Copy out every line from the records that includes "computer".

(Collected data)
- Opening Delimiter -

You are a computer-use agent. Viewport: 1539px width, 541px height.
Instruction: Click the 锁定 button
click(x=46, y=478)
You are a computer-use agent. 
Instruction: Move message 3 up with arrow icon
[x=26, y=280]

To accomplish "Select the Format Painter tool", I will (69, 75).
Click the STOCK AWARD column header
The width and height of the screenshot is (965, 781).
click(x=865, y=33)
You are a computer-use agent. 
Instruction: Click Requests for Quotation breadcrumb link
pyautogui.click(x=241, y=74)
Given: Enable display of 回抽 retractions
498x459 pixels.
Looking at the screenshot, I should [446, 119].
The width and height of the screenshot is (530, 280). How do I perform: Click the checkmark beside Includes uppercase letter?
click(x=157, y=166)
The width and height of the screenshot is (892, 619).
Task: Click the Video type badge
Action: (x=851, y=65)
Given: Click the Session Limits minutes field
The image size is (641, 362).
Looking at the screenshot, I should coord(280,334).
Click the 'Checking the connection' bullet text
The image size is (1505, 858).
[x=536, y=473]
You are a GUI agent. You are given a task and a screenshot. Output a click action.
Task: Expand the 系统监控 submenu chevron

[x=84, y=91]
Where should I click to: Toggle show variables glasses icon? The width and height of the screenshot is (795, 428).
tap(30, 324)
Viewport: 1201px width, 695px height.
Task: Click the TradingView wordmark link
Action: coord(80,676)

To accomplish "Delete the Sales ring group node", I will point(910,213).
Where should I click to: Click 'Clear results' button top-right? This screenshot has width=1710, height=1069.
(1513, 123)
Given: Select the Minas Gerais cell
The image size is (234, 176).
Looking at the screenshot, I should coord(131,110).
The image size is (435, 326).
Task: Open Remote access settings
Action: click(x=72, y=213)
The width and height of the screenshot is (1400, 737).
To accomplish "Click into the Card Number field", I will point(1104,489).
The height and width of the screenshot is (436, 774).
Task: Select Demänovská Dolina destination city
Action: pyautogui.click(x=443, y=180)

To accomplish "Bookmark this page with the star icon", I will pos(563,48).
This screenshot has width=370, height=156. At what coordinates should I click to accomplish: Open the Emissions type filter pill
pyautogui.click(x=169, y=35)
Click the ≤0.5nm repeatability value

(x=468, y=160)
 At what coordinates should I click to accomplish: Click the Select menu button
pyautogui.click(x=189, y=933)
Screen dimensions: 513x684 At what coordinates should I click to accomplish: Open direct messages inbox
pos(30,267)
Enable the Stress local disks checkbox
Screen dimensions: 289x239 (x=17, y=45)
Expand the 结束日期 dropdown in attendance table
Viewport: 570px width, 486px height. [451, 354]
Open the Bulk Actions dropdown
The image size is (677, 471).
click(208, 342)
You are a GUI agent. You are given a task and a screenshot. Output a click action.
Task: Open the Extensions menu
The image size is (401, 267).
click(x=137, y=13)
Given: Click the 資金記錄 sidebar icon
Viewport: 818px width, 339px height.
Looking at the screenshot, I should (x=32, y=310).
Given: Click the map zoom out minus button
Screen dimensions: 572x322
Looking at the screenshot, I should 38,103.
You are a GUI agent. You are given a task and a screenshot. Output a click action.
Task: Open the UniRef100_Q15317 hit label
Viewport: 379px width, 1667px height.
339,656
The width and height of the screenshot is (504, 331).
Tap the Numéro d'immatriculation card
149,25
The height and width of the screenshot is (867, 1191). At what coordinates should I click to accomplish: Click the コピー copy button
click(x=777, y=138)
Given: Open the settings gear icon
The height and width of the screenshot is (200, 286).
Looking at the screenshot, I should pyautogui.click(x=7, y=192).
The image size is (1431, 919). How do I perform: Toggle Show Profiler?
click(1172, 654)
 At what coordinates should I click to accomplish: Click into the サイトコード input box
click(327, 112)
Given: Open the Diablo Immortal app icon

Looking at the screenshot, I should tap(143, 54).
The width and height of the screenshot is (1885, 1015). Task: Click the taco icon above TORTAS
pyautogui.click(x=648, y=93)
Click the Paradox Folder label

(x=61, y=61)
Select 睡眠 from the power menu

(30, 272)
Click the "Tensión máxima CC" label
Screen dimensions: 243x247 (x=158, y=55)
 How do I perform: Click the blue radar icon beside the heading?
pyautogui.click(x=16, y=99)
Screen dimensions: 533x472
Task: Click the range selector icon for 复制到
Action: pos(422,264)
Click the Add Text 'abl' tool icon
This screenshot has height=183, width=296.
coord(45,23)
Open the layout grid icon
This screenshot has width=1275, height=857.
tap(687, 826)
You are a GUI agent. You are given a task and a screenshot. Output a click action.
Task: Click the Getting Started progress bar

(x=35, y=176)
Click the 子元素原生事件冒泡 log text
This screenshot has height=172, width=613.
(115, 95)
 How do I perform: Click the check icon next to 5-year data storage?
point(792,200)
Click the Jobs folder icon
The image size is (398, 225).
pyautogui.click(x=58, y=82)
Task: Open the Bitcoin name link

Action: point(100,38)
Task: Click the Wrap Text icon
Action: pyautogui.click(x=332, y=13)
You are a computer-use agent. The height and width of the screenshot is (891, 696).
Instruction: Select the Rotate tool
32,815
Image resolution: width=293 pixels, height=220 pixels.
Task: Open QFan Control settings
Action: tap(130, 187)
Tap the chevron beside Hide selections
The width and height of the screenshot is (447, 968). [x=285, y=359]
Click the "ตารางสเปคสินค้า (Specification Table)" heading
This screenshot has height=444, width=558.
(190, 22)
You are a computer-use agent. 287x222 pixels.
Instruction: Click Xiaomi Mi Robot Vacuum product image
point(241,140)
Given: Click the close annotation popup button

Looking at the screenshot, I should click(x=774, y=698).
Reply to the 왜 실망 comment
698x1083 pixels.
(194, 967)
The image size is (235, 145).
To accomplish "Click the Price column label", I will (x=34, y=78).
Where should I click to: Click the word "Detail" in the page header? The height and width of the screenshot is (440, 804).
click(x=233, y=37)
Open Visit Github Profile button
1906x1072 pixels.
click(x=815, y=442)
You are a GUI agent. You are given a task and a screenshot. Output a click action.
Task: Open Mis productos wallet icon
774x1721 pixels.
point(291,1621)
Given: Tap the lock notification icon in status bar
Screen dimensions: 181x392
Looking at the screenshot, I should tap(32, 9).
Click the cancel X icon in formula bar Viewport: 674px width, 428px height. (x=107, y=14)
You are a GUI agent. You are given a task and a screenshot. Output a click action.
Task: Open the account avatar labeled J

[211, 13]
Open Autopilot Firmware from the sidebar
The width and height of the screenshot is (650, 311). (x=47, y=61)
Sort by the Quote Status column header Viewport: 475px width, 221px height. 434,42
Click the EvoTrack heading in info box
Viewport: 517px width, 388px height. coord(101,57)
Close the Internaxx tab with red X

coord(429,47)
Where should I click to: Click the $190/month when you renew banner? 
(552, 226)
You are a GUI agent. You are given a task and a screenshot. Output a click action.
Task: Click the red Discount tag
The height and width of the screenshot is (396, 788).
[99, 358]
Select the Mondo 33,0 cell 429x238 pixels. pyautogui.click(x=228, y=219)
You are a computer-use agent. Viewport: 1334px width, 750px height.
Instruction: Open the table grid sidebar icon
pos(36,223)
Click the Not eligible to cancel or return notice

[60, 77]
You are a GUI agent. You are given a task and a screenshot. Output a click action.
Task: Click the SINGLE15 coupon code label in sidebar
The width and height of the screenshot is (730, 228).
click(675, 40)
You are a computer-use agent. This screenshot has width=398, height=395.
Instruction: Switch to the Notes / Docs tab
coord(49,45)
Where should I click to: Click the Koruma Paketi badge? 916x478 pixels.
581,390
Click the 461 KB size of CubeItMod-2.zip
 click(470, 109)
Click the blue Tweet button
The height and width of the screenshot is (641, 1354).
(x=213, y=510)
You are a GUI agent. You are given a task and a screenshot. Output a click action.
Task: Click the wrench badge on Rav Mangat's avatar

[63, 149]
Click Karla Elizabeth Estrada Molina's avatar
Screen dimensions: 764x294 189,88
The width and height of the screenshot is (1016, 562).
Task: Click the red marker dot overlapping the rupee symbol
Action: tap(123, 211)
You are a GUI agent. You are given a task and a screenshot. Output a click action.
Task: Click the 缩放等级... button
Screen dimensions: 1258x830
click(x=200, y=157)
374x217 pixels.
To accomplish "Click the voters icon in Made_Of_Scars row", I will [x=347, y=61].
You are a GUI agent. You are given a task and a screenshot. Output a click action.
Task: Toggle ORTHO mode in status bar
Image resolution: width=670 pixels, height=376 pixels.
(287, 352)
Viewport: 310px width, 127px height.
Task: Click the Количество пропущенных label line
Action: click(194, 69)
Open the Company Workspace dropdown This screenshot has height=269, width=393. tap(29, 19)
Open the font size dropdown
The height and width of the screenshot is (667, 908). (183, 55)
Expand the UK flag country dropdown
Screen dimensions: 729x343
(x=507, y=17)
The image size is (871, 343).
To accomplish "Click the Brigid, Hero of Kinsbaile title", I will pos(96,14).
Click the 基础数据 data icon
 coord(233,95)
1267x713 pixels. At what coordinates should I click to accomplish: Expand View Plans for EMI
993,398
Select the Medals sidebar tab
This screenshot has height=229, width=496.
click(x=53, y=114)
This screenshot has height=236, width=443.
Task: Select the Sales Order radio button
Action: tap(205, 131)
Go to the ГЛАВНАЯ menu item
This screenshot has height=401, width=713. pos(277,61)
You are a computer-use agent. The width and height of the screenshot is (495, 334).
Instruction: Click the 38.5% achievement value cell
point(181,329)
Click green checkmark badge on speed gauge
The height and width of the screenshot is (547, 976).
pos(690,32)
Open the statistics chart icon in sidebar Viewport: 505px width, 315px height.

- Closing Delimiter -

RESULT FOR THIS EXERCISE -
You are a computer-use agent. Viewport: 1539px width, 541px height.
You are a computer-use agent. 
You are a computer-use agent. 
You are a computer-use agent. The height and width of the screenshot is (891, 696).
You are a computer-use agent. 287x222 pixels.
You are a computer-use agent. Viewport: 1334px width, 750px height.
You are a computer-use agent. This screenshot has width=398, height=395.
You are a computer-use agent. The width and height of the screenshot is (495, 334).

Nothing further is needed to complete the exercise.